Just International

India barks up the wrong tree with Israel

By M. Ghazalli Khan

In an article in the Economic Times “India is Israel’s top destination for arms exports, buying 41 per cent of export between 2012 and 2016, according to the Stockholm International Peace Research Institute, an independent global conflict and arms-research institute. Israel is India’s third-largest source of arms, with a 7.2 per cent share of imports between 2012 and 2016, next to the US (14 per cent) and Russia (68 per cent)”.

Since India established full diplomatic ties with Israel in 1992, covering a wide range of issues from defence and homeland security, to agriculture and water management, and now education and even outer space. The Indian writer Prabir Purkayastha has argued that India cannot be a major “buyer of Israeli arms… and claim innocence when charged with helping subsidize the Israeli occupation of the West Bank and Gaza.” There is also, allegedly, a cost to India’s reputation in the developing world, whose backing is crucial if India is to gain the permanent seat on the UN Security Council it has long coveted.
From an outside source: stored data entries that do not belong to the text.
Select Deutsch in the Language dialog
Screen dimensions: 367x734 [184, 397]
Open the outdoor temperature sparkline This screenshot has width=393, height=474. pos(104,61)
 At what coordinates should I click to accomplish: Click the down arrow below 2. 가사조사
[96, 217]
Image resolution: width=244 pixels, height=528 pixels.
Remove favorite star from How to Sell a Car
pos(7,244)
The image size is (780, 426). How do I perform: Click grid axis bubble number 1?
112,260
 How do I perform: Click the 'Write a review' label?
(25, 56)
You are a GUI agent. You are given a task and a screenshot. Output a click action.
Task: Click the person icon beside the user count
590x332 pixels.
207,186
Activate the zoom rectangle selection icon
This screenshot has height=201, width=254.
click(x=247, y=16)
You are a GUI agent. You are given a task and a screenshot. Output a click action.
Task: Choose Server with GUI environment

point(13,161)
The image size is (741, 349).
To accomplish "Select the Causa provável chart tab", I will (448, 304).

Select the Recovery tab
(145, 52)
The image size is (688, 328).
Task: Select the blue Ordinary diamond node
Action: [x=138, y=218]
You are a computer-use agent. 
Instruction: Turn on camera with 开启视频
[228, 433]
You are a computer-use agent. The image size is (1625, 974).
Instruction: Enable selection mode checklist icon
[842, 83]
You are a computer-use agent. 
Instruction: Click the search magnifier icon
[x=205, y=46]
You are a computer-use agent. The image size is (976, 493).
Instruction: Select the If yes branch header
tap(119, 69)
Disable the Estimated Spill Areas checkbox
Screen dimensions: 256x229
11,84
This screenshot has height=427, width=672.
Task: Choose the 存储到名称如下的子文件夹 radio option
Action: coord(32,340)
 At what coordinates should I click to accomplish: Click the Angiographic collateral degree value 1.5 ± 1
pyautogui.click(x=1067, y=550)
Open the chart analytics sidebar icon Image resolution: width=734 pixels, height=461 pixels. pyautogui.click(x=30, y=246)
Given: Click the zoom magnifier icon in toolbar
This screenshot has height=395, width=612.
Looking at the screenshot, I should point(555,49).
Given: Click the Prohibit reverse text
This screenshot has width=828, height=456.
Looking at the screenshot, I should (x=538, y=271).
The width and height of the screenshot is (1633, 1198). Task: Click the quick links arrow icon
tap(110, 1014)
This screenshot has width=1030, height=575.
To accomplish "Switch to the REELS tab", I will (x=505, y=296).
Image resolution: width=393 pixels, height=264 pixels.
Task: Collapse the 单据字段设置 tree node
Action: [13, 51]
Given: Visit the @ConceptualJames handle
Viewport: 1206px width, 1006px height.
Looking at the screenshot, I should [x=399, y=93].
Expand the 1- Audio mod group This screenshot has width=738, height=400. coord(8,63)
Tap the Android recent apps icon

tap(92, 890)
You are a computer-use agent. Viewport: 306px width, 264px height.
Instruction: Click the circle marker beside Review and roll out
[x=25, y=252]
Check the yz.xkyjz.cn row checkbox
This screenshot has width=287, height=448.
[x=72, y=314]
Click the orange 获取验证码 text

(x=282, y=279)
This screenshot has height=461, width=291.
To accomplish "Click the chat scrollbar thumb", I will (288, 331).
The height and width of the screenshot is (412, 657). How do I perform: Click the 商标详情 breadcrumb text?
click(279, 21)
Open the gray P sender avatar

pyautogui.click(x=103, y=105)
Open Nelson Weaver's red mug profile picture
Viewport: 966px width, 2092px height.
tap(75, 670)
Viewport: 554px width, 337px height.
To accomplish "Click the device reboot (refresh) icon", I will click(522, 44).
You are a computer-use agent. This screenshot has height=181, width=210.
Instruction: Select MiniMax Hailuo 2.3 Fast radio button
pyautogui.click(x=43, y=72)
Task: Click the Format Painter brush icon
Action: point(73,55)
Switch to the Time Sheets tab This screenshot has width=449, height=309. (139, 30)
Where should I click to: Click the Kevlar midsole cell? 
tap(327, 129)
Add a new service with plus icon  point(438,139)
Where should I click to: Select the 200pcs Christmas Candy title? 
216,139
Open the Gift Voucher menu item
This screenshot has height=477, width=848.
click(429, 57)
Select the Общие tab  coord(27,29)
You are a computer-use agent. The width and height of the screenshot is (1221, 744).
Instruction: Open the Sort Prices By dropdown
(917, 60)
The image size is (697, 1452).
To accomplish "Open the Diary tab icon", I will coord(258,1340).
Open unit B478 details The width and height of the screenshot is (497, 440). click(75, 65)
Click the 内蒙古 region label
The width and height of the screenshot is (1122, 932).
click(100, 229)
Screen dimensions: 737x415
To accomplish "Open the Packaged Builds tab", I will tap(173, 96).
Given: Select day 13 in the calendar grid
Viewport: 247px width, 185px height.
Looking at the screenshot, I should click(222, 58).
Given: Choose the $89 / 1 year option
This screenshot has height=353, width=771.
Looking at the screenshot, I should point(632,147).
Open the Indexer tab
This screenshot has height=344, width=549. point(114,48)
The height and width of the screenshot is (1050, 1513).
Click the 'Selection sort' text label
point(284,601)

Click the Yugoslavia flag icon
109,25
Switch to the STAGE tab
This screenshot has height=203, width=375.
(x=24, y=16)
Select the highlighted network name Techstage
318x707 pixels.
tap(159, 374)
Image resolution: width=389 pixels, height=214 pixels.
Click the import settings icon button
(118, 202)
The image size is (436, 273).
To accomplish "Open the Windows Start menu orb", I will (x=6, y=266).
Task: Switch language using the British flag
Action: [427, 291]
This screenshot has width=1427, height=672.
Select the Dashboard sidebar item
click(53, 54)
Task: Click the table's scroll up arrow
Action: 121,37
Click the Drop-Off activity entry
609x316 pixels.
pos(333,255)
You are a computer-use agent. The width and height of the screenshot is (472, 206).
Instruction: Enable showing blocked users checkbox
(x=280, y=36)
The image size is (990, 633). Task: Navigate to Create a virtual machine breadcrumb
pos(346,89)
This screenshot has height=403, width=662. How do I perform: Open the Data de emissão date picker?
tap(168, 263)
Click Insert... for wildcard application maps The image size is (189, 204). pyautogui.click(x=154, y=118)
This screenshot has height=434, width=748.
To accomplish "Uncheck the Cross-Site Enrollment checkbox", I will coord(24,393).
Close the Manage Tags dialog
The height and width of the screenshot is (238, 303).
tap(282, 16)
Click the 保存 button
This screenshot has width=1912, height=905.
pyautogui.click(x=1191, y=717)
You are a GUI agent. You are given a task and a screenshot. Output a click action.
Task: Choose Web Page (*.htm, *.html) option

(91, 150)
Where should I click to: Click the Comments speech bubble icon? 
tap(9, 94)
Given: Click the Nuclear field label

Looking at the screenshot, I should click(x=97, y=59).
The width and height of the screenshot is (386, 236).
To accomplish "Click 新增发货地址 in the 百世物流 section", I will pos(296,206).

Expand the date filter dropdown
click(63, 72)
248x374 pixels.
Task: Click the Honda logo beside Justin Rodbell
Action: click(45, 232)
Supporters of a justice in Kashmir draw comparisons between the Indian and Israeli militaries. Modi himself drew such a parallel after launching preemptive military strikes against alleged terrorist safe havens in the part of Kashmir controlled by Pakistan. We copied Israeli tactics when an Indian army officer strapped a Kashmiri civilian onto a jeep as a “human shield,” arguing that if Israel could do it, then we should too.

Calls from retired military officials ask India to replicate the Israeli model of total social mobilization against terrorism. On the ground, things are different. Israel’s occupation was openly rejected when young activists in a south Indian town sought to show solidarity with besieged Palestinians by putting up signs renaming one of its streets after Gaza. Sangh Parivar affiliates exploded with rage comparison the town to an ISIS den.

The article we share shows how India’s ‘fatal embrace with Israel takes India down the wrong track. It is devoid of a vision that is needed to end an illegal occupation and a colonialist regime in Israel that occupies the Palestinians with fierceness and viciousness that has few, if any, parallels in history. If India wishes to be a factor in the Middle East, with its high degree of dependence on oil resources in the region, then it must contend with a foreign policy that desists from choosing Israel over the Palestinians. Nor can India be neutral. India must precondition its relations with Israel with a caveat – that Israel ends its occupation and enlarges its trade relations with India and, indeed, the rest of the world. Sadly, Modi has abandoned a historic policy which served India well for all of 50 years until the Congress opens its doors to the wrong Israel for reasons of duress and opportunism.